• [What is being asked]
Rewrite the records from the line with "I want to click on does, so" up to and including the line with "pyautogui.click(x=425, y=680)", swapping "known" for "listed" and leaving everything else unchanged. Give only those lines.

== Provided data

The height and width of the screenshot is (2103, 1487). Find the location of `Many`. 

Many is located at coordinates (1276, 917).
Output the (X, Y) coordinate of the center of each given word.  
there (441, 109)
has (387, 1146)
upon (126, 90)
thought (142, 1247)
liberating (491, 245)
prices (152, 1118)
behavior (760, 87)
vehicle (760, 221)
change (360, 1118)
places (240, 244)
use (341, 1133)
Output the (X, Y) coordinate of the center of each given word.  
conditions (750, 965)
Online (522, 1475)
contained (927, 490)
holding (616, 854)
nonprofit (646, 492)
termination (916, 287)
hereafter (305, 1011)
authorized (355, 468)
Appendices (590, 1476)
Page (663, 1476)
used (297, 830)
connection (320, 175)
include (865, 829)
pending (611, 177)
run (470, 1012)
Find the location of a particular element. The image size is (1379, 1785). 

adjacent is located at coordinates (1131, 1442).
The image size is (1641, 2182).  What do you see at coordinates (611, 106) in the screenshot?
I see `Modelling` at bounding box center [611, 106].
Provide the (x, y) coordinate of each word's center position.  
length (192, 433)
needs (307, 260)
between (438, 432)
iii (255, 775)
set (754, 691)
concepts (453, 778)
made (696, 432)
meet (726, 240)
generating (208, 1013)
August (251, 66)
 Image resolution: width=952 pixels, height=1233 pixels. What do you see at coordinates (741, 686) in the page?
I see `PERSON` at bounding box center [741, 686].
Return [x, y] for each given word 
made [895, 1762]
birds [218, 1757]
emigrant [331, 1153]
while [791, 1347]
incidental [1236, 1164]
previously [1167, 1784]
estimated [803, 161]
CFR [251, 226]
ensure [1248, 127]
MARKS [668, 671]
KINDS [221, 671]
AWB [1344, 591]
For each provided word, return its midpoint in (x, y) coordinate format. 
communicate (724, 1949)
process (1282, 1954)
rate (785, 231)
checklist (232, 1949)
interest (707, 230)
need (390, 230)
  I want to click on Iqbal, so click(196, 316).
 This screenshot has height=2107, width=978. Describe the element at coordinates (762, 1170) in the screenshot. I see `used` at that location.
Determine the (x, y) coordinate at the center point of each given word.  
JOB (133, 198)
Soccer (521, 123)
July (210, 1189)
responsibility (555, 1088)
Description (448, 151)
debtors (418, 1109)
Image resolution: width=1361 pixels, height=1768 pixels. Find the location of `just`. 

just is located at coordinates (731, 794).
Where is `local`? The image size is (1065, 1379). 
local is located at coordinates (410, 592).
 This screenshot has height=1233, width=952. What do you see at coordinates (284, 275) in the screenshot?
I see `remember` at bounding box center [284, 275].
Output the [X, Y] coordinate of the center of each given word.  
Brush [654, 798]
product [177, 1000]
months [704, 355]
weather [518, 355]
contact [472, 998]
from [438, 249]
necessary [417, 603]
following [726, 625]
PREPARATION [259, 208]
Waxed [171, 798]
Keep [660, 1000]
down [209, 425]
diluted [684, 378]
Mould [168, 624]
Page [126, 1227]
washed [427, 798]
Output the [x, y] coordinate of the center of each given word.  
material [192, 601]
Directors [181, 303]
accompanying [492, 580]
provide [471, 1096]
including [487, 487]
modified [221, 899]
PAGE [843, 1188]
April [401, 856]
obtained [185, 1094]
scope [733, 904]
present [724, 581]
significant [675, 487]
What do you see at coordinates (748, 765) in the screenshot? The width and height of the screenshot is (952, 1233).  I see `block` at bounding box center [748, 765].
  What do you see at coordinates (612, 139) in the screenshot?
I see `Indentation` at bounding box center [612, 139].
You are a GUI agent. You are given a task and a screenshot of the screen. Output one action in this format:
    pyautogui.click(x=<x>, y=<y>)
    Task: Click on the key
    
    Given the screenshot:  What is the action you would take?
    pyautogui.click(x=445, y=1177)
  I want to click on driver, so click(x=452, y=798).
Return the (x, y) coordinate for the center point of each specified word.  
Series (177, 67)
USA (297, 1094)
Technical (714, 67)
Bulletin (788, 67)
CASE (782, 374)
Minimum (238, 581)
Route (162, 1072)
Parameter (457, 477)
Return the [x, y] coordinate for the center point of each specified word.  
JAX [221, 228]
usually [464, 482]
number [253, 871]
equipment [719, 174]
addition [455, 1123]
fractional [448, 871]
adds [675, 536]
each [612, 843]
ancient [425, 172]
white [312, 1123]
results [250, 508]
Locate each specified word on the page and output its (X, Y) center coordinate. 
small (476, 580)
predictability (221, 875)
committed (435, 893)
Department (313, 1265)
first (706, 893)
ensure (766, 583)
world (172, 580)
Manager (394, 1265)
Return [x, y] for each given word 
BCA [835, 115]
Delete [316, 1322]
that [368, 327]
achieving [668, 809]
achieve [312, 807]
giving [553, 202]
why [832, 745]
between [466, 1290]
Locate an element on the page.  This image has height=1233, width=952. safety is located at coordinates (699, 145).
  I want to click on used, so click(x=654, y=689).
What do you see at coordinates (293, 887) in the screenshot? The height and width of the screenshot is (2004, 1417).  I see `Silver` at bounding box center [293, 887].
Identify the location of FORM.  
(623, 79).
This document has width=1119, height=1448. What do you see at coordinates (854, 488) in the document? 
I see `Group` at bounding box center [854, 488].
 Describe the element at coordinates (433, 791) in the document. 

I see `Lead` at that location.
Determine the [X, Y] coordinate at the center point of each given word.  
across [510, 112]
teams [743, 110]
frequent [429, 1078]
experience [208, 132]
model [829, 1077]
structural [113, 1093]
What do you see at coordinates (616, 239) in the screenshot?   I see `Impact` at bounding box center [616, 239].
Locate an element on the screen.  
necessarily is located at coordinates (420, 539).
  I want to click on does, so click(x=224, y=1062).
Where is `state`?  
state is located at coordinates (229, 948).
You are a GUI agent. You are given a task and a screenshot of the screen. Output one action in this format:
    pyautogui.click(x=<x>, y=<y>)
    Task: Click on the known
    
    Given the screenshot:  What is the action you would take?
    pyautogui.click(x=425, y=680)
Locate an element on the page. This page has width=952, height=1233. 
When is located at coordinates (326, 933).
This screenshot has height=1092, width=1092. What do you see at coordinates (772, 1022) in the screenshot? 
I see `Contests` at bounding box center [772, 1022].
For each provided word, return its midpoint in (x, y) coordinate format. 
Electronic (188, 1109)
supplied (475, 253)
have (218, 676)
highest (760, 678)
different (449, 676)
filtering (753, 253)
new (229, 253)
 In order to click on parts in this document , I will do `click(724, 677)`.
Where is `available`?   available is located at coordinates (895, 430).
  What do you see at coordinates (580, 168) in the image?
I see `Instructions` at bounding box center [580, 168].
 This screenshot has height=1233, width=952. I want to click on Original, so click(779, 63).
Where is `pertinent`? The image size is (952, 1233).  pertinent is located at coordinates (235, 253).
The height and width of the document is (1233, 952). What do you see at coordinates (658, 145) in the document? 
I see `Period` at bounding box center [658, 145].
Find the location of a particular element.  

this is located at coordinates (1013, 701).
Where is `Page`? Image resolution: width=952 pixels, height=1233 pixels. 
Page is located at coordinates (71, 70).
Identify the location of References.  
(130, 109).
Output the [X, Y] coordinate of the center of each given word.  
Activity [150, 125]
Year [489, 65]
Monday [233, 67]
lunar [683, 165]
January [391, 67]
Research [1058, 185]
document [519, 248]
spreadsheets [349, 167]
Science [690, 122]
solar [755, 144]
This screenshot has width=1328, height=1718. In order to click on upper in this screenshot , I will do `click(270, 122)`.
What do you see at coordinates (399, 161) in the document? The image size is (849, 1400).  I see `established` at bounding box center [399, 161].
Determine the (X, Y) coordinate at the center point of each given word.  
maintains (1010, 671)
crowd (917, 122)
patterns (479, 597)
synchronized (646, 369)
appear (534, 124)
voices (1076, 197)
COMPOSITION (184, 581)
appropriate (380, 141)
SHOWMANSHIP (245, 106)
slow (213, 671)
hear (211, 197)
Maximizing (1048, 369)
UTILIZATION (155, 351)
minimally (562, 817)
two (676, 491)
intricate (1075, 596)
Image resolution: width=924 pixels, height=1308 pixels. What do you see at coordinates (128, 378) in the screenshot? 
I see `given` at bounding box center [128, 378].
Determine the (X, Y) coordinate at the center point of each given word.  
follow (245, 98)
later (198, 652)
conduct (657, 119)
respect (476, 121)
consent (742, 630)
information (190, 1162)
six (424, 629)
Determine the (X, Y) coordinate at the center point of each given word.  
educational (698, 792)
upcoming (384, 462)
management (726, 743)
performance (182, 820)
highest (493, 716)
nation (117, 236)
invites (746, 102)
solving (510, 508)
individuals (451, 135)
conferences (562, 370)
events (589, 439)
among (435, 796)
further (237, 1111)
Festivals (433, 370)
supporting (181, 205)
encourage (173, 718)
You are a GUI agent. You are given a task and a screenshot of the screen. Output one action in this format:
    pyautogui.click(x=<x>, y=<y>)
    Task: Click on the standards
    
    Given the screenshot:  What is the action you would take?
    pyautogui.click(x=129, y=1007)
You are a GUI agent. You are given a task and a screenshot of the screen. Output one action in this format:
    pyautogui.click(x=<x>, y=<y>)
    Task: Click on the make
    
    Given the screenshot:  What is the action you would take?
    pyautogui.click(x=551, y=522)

====

• [Result]
  I want to click on does, so click(x=224, y=1062).
Where is `state`?  
state is located at coordinates (229, 948).
You are a GUI agent. You are given a task and a screenshot of the screen. Output one action in this format:
    pyautogui.click(x=<x>, y=<y>)
    Task: Click on the listed
    
    Given the screenshot:  What is the action you would take?
    pyautogui.click(x=425, y=680)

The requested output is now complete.